Work instruction ▸
Below are lines of data, and only some are wanted. Please repeat exactly those from the line that has "Task: Click the Sil trash delete button" through the line that has "Task: Open the Add submenu".

Provided records ▸
########################################
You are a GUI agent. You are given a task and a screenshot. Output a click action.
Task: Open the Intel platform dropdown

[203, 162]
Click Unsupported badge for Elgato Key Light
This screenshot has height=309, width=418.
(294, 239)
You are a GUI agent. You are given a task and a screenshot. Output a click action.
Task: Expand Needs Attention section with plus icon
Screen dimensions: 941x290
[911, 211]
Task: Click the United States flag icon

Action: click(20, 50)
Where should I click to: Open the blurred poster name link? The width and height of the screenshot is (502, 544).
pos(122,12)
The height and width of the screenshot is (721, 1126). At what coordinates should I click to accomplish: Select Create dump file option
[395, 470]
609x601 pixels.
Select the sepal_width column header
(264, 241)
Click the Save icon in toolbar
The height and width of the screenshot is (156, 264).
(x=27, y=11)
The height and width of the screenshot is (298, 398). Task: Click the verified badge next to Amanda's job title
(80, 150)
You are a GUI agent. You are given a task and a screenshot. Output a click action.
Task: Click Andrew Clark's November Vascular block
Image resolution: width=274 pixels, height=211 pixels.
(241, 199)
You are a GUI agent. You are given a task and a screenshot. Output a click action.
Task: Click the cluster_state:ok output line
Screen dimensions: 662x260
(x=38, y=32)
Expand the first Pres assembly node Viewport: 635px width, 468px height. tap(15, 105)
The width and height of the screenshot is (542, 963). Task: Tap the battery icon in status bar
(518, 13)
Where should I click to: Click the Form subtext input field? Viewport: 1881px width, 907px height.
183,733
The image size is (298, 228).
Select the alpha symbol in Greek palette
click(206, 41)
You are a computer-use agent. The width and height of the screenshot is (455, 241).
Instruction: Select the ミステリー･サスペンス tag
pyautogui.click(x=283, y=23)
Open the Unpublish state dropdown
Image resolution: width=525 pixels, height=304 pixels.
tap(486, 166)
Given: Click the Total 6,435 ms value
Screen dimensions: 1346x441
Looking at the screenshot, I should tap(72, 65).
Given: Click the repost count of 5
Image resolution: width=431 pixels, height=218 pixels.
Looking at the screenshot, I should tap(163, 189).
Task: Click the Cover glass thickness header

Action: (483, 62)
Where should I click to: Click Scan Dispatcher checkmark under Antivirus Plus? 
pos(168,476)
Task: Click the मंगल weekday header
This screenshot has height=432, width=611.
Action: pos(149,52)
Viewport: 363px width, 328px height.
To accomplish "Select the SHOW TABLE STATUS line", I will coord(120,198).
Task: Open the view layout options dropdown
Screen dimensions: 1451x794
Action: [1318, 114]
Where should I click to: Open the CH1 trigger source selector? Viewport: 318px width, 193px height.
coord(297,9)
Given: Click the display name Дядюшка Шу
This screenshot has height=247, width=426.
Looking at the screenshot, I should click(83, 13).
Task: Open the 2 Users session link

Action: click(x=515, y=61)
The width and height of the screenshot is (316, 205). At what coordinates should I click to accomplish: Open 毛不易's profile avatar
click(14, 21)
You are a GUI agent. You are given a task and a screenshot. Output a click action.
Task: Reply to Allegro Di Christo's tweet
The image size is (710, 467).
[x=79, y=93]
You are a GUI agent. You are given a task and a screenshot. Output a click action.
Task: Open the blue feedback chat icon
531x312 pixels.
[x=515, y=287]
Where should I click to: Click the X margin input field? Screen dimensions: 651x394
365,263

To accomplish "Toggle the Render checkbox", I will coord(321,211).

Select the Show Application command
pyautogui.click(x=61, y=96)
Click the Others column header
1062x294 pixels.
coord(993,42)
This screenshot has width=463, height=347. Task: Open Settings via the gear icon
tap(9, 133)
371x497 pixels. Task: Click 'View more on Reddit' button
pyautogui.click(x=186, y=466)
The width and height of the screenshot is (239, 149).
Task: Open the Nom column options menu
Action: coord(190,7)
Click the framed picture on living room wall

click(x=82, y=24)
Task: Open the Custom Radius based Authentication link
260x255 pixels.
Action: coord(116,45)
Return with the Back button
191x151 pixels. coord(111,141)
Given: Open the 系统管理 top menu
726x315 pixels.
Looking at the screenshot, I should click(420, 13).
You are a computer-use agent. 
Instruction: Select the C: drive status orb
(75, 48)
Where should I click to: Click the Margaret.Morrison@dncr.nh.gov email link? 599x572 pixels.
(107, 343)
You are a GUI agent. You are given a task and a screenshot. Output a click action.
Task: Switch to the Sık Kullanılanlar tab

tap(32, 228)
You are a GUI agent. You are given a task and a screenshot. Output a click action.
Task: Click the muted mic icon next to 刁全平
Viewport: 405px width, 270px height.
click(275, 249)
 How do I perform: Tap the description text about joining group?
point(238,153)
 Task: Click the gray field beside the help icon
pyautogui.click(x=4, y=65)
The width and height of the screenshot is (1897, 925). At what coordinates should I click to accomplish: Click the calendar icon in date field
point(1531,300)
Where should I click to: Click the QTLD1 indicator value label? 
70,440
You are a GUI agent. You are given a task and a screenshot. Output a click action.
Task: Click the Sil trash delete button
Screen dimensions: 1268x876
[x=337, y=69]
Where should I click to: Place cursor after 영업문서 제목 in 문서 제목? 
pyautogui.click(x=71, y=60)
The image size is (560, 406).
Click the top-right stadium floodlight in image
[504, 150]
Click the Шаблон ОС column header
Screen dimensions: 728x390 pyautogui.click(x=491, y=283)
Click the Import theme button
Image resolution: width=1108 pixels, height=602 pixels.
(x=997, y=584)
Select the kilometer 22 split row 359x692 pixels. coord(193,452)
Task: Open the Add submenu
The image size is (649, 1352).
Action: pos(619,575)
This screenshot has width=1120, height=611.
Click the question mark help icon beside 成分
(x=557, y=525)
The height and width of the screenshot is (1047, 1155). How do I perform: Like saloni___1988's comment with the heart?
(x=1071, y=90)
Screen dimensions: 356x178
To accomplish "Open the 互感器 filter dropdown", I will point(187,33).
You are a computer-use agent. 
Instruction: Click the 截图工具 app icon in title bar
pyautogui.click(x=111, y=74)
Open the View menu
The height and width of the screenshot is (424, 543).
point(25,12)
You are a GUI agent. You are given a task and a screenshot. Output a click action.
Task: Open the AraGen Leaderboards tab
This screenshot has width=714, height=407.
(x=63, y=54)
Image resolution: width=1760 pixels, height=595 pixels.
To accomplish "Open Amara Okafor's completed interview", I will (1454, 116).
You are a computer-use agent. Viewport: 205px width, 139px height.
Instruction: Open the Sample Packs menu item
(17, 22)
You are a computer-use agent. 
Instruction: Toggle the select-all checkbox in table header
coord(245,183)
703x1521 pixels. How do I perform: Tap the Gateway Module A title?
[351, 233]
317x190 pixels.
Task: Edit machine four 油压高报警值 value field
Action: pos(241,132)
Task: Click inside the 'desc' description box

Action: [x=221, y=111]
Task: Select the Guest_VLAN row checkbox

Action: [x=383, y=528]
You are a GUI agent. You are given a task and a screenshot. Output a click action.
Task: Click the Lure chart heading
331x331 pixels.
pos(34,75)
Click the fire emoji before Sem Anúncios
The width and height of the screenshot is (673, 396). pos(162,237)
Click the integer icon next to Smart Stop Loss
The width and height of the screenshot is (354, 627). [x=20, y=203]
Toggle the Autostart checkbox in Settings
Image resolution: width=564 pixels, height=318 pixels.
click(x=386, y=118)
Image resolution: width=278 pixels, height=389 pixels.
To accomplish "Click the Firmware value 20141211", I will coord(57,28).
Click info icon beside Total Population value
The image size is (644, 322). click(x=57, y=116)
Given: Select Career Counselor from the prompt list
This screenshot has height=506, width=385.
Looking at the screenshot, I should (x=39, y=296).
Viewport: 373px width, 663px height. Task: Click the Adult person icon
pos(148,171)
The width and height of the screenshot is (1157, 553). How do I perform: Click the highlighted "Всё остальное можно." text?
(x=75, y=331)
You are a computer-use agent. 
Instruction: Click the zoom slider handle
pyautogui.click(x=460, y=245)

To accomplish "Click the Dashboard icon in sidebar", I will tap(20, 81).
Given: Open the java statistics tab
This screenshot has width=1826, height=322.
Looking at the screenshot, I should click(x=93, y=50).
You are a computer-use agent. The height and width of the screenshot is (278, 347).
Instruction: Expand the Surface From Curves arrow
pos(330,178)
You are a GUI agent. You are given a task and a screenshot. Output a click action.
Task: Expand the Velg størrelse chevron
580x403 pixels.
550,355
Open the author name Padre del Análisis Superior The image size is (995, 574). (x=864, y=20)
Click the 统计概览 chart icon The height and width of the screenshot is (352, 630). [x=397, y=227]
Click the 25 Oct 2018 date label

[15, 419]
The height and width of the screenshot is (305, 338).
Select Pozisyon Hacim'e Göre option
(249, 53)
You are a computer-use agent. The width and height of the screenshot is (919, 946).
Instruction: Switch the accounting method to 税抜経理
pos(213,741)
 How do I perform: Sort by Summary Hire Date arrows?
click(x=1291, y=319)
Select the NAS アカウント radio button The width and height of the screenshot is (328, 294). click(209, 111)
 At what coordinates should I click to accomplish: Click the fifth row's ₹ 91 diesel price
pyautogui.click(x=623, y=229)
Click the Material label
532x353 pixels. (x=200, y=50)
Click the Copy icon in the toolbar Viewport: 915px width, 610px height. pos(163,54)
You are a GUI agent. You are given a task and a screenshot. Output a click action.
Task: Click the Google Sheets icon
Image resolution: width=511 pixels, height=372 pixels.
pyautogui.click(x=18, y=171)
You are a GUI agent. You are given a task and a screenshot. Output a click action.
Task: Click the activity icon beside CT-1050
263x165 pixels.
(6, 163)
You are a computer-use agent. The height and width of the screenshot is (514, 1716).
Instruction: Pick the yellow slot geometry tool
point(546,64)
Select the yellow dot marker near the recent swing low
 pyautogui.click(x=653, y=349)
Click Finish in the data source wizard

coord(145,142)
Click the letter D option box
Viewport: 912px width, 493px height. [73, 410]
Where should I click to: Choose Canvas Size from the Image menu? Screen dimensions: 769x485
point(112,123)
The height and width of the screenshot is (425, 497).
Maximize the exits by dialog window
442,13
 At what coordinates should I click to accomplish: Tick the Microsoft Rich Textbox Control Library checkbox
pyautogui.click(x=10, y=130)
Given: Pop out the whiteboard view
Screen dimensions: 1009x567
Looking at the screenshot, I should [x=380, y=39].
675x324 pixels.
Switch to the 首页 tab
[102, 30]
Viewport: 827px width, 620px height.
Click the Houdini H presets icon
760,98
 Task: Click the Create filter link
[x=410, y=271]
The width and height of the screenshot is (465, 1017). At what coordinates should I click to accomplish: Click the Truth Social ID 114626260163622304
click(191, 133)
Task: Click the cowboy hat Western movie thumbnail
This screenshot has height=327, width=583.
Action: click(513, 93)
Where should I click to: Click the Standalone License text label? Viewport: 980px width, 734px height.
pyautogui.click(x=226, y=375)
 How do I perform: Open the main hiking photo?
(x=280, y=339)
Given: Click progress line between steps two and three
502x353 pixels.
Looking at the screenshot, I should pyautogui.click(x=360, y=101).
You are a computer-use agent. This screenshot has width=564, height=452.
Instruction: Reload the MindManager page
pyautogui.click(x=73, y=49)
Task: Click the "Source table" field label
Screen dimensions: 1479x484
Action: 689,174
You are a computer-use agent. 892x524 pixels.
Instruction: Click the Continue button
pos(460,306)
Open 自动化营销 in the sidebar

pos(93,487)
########################################
Task output ▸
Task: Click the Sil trash delete button
Screen dimensions: 1268x876
[x=337, y=69]
Where should I click to: Place cursor after 영업문서 제목 in 문서 제목? 
pyautogui.click(x=71, y=60)
The image size is (560, 406).
Click the top-right stadium floodlight in image
[504, 150]
Click the Шаблон ОС column header
Screen dimensions: 728x390 pyautogui.click(x=491, y=283)
Click the Import theme button
Image resolution: width=1108 pixels, height=602 pixels.
(x=997, y=584)
Select the kilometer 22 split row 359x692 pixels. coord(193,452)
Task: Open the Add submenu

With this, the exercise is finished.